Question

Prove That
$$\left| {\matrix{ {y + k} & y & y \cr y & {y + k} & y \cr y & y & {y + k} \cr } } \right| = {k^2}\left( {3y + k} \right)$$

Answer

**step1** Understanding the Problem

The problem asks to prove an equality. On the left side of the equality, there is a mathematical expression denoted by a 3x3 array of terms enclosed within vertical bars. This notation typically represents a determinant. On the right side, there is an algebraic expression involving the variables $$k$$ and $$y$$. The goal is to show that the value of the determinant is equal to $${k^2}\left( {3y + k} \right)$$.

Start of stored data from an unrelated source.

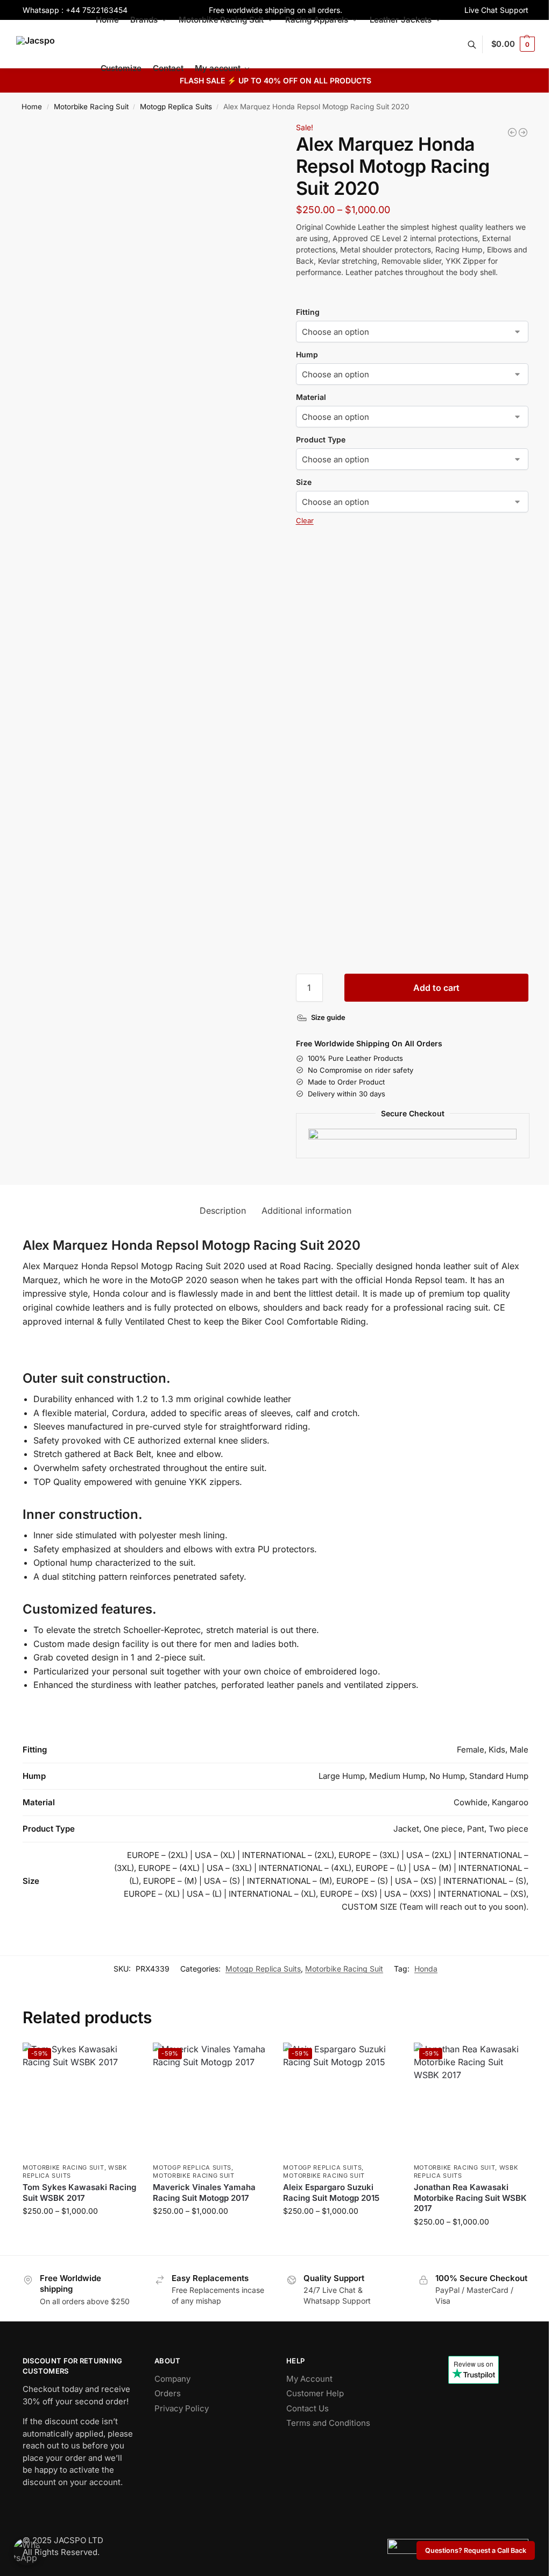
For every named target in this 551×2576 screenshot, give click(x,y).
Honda (425, 1968)
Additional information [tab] (306, 1210)
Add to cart (436, 987)
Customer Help (315, 2393)
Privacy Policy (181, 2408)
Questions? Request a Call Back (475, 2550)
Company (172, 2379)
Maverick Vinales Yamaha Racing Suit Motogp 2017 (204, 2192)
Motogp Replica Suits (176, 106)
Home (32, 106)
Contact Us (307, 2408)
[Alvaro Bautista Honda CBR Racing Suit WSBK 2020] (523, 132)
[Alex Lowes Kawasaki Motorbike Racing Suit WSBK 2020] (512, 132)
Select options (80, 2233)
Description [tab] (223, 1210)
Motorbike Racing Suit (91, 106)
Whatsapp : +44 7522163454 (75, 10)
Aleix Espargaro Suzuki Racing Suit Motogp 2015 (331, 2192)
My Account (309, 2379)
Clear (305, 520)
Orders (167, 2393)
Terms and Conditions (328, 2423)
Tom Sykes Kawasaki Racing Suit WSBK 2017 (79, 2192)
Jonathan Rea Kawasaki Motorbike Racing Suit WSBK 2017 (470, 2197)
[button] (513, 44)
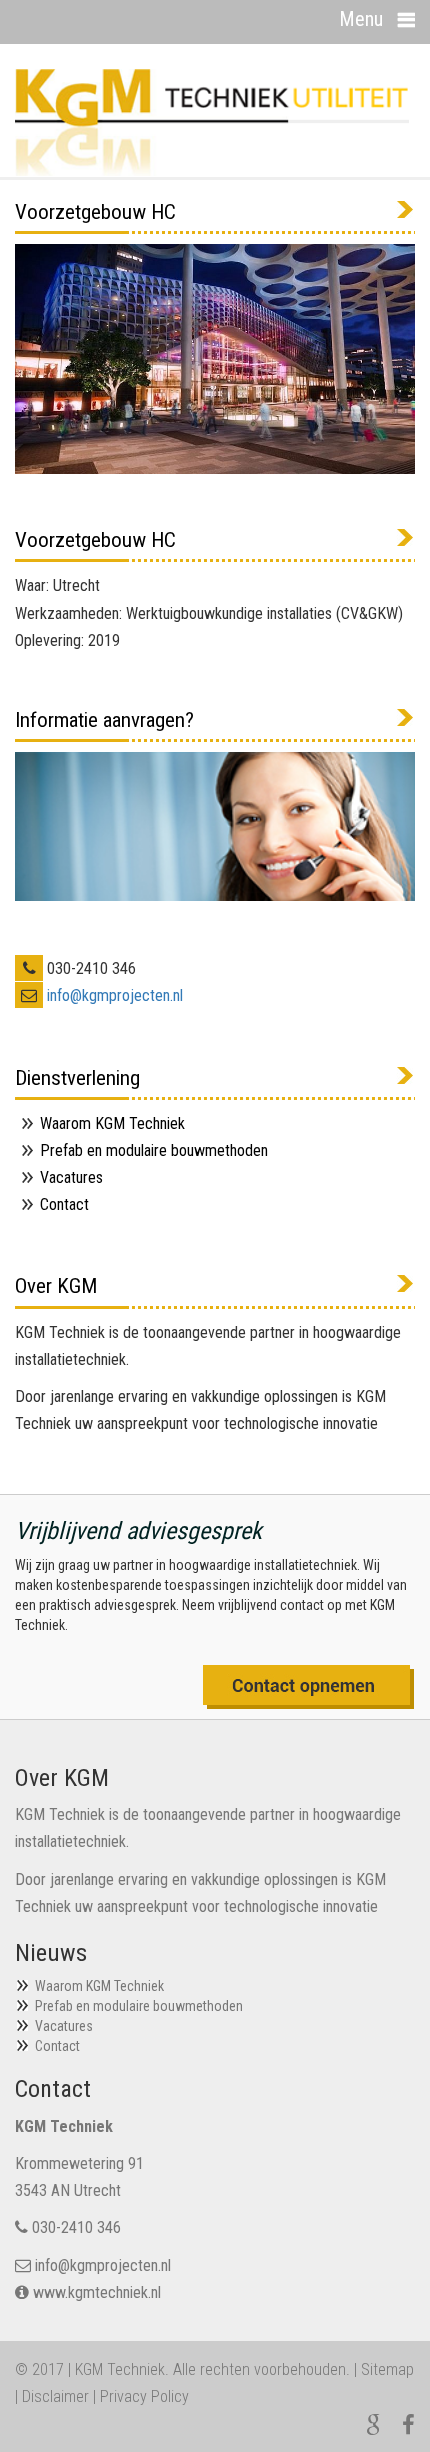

**step2** Assessing Mathematical Scope and Methods

As a mathematician operating strictly within the Common Core standards for grades K-5, I must evaluate the mathematical concepts and methods required to solve this problem. The concept of a "determinant" (represented by the vertical bars around the matrix) is a fundamental concept in linear algebra, a branch of mathematics typically studied at the university level or in advanced high school courses. Calculating a determinant involves specific operations on the elements of a matrix, such as multiplication, addition, and subtraction in a structured way (e.g., cofactor expansion or row/column operations), which are well beyond the arithmetic operations and basic geometric concepts taught in grades K-5. Furthermore, the extensive manipulation of abstract variables like $$y$$ and $$k$$ in this algebraic context also extends beyond the typical scope of K-5 mathematics, which focuses on concrete numbers and foundational algebraic thinking without solving complex algebraic equations or proving identities.

**step3** Conclusion on Solvability within Constraints

The instructions explicitly state: "Do not use methods beyond elementary school level (e.g., avoid using algebraic equations to solve problems)." Since proving this equality requires knowledge of determinants and advanced algebraic manipulation, concepts and methods that are not part of the K-5 curriculum, I cannot provide a step-by-step solution for this problem while adhering to the specified constraints. The problem falls outside the scope of elementary school mathematics.